**EXERCISE GOAL**
What lines in the records below contain the string "agent"? Copy every one.

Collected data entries
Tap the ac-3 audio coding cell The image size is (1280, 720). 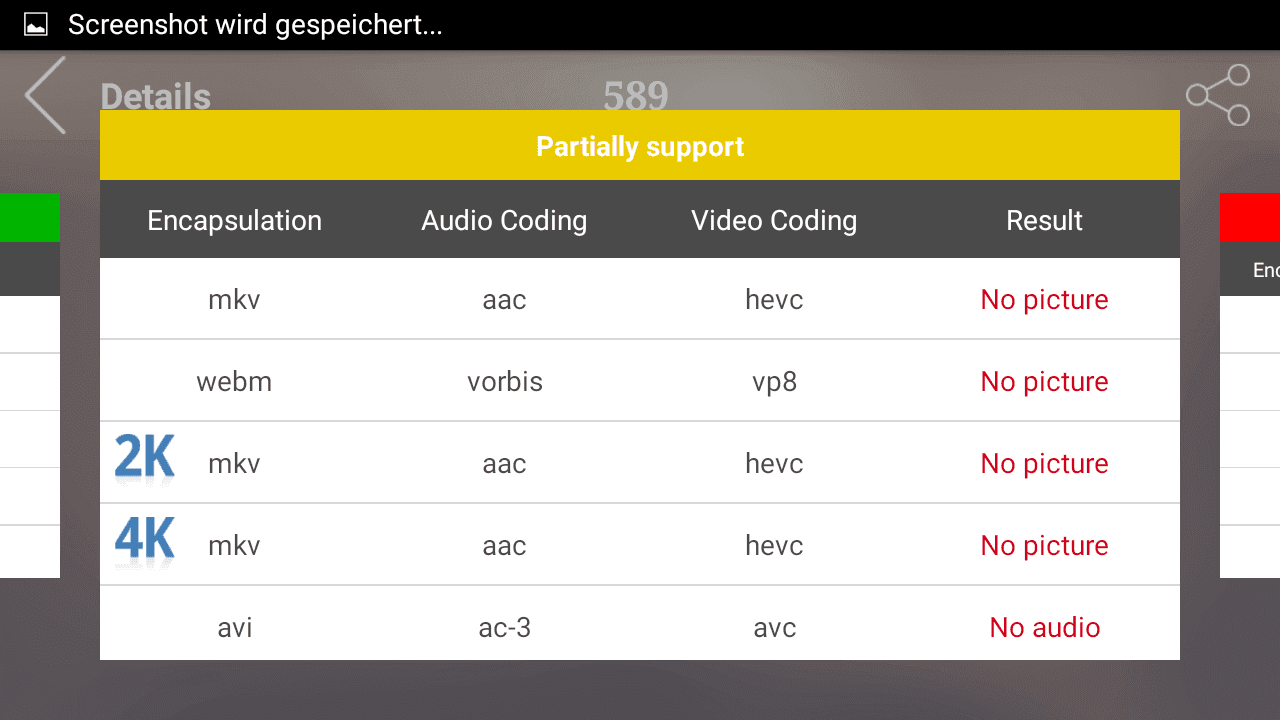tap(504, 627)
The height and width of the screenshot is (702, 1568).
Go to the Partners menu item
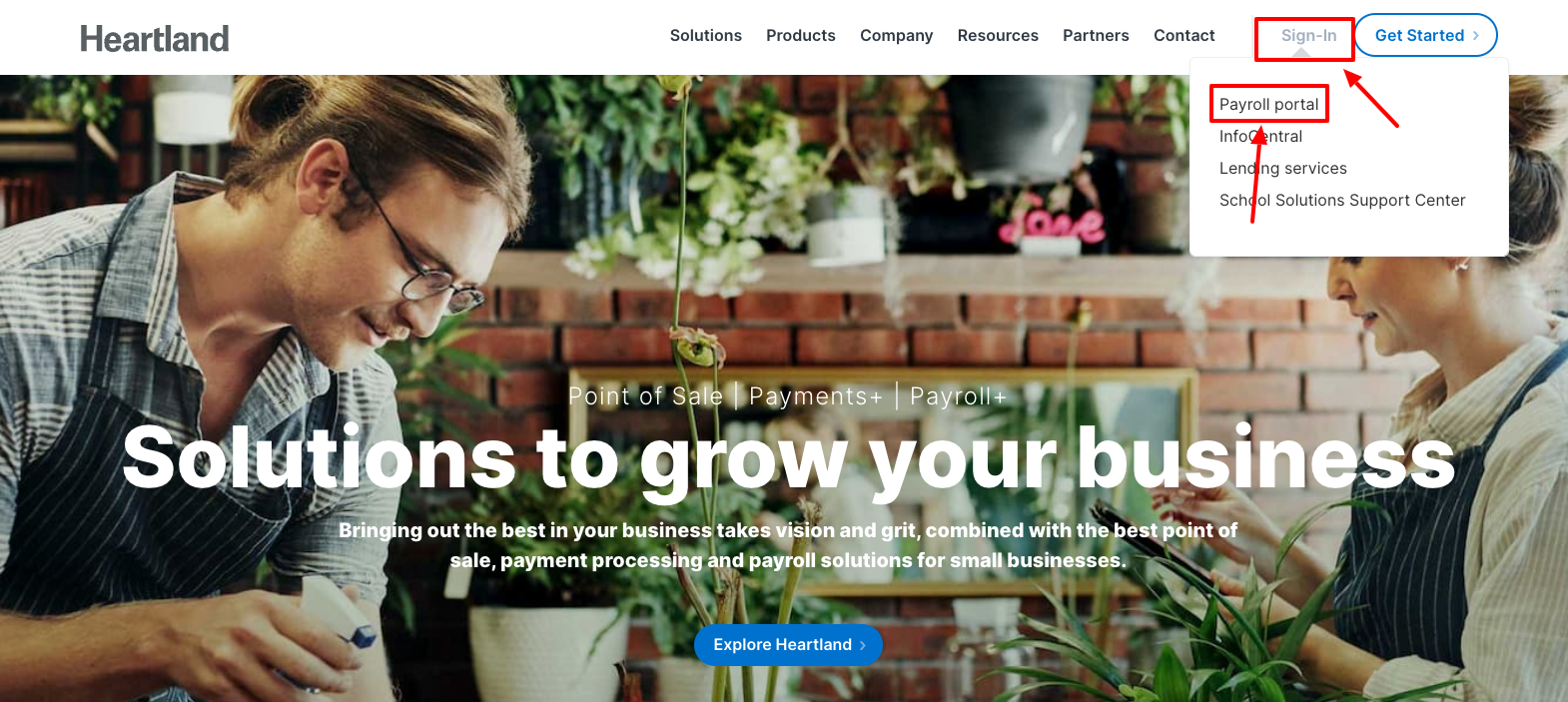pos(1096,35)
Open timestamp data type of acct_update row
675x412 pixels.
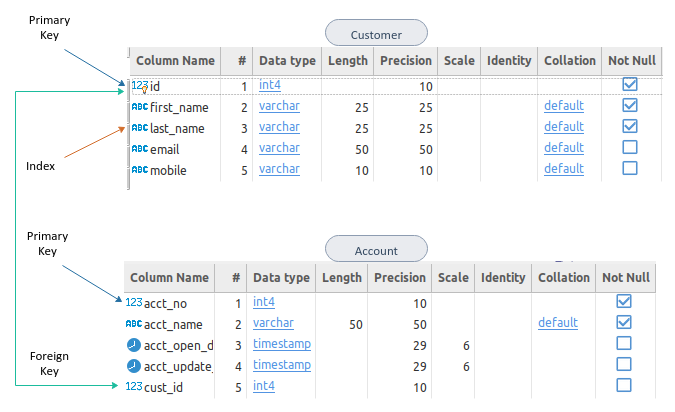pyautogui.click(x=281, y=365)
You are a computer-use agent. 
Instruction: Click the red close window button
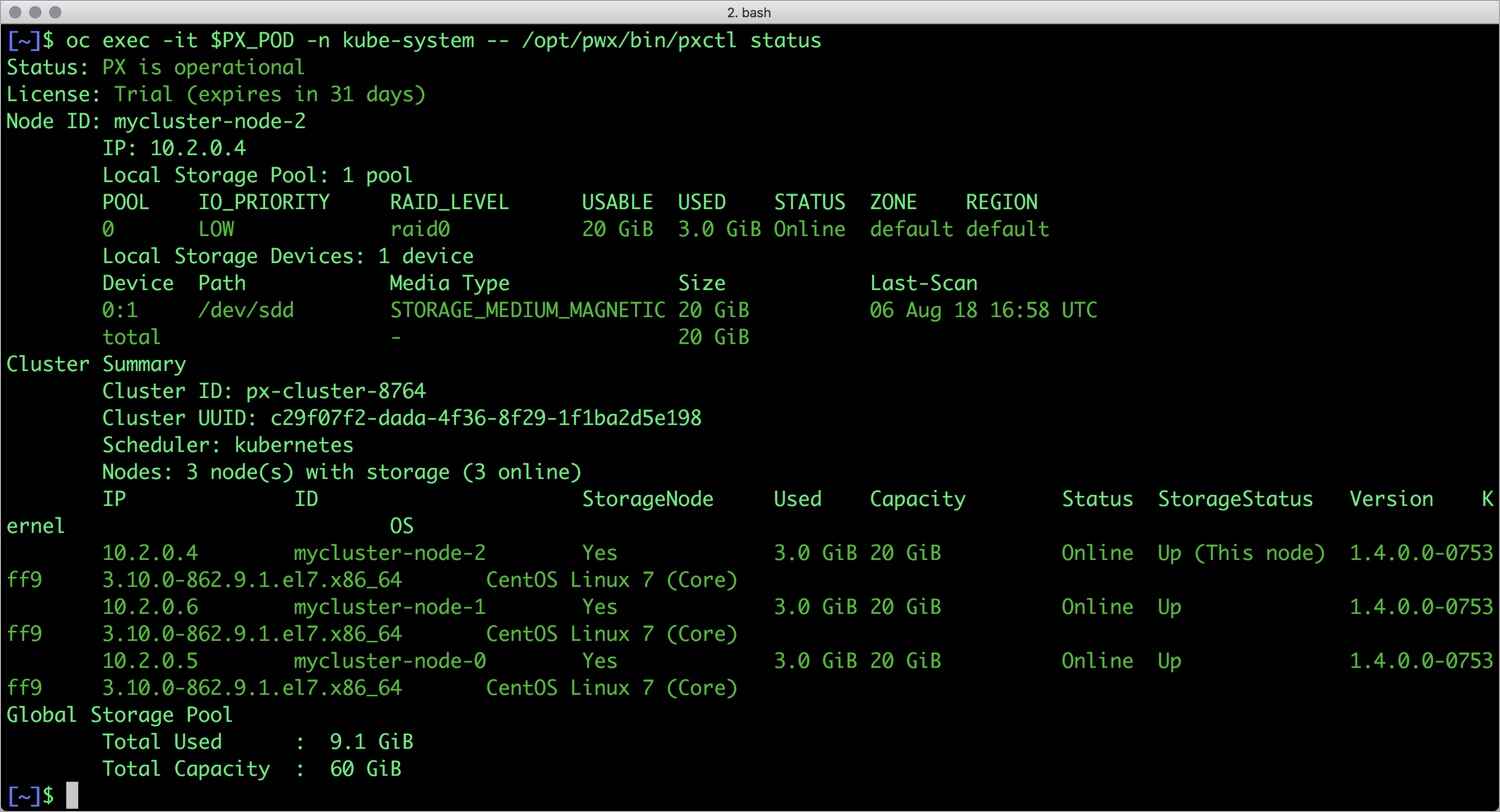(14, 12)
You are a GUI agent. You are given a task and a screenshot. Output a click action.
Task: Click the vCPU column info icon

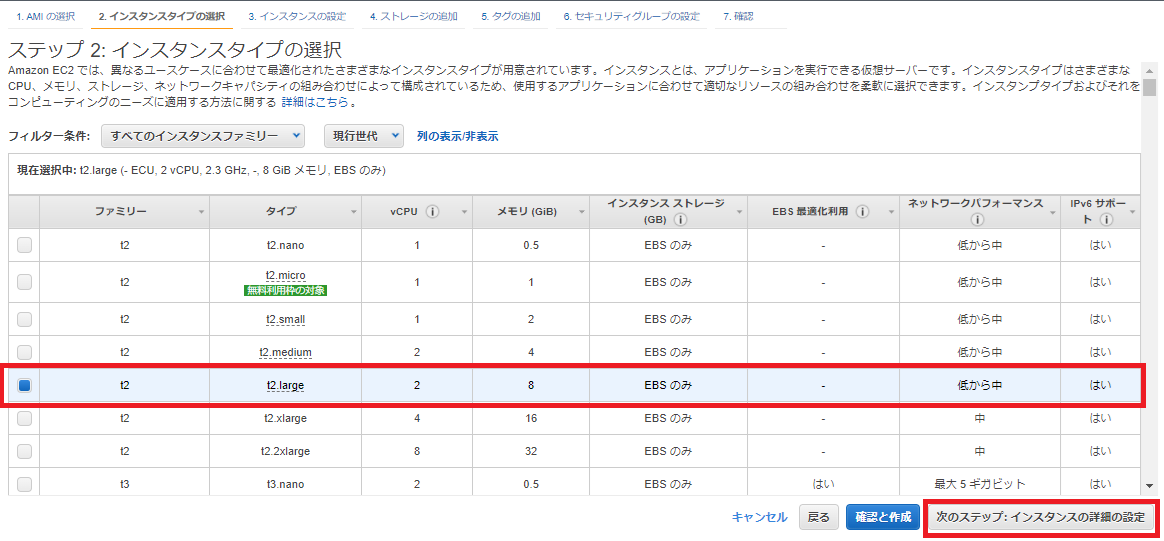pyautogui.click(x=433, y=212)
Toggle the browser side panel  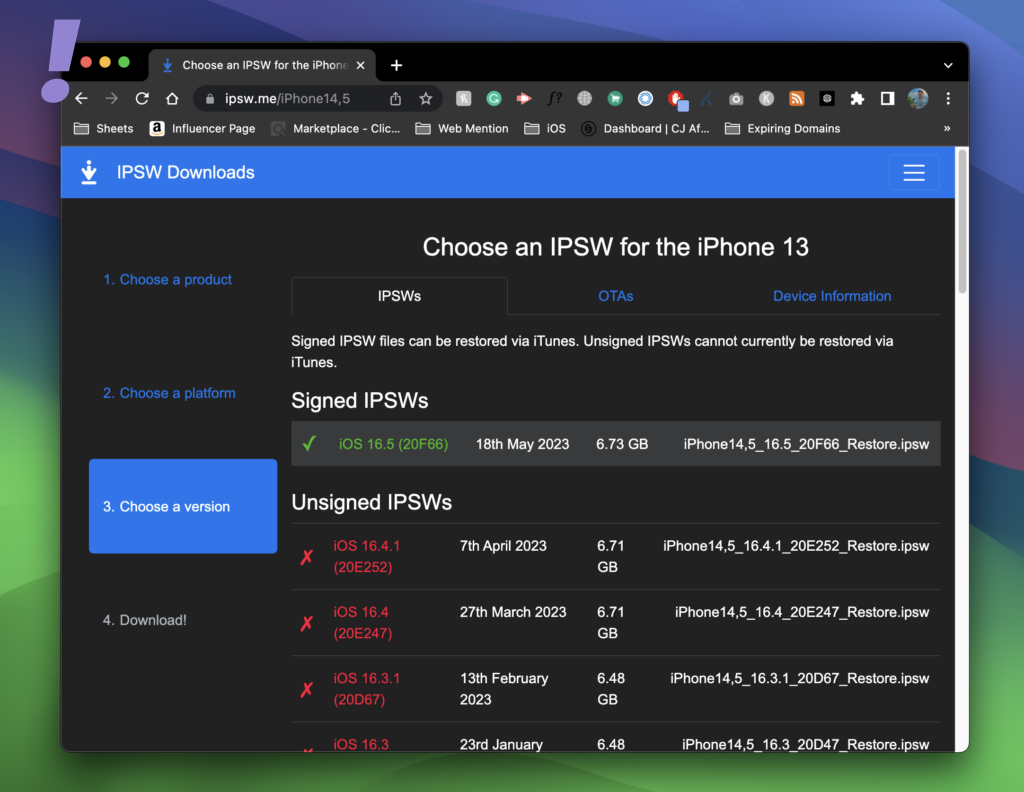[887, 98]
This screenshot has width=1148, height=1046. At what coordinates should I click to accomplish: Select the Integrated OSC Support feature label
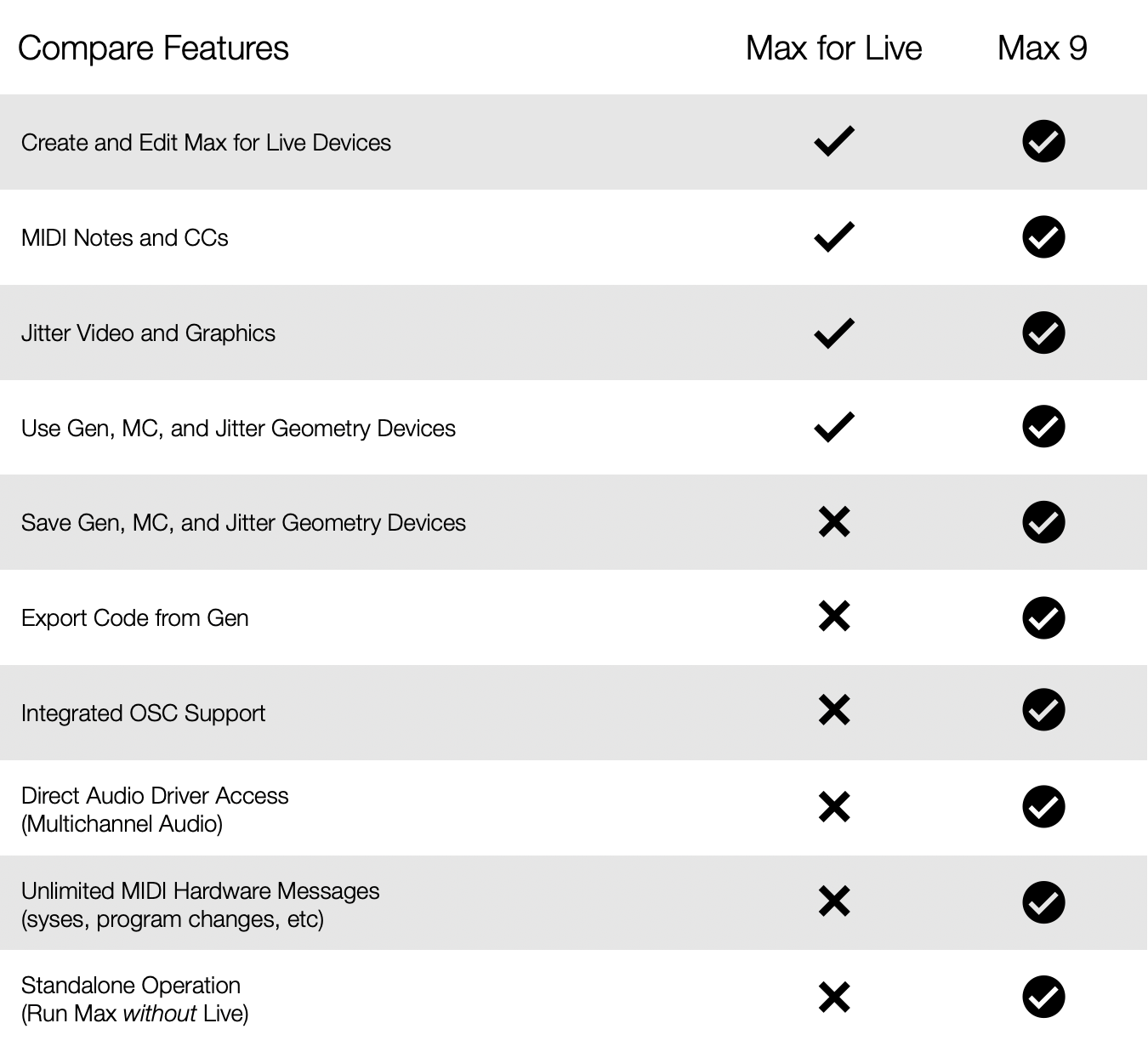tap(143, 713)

**RESULT**
You are a computer-use agent. 
You are a GUI agent. You are given a task and a screenshot. Output a click action.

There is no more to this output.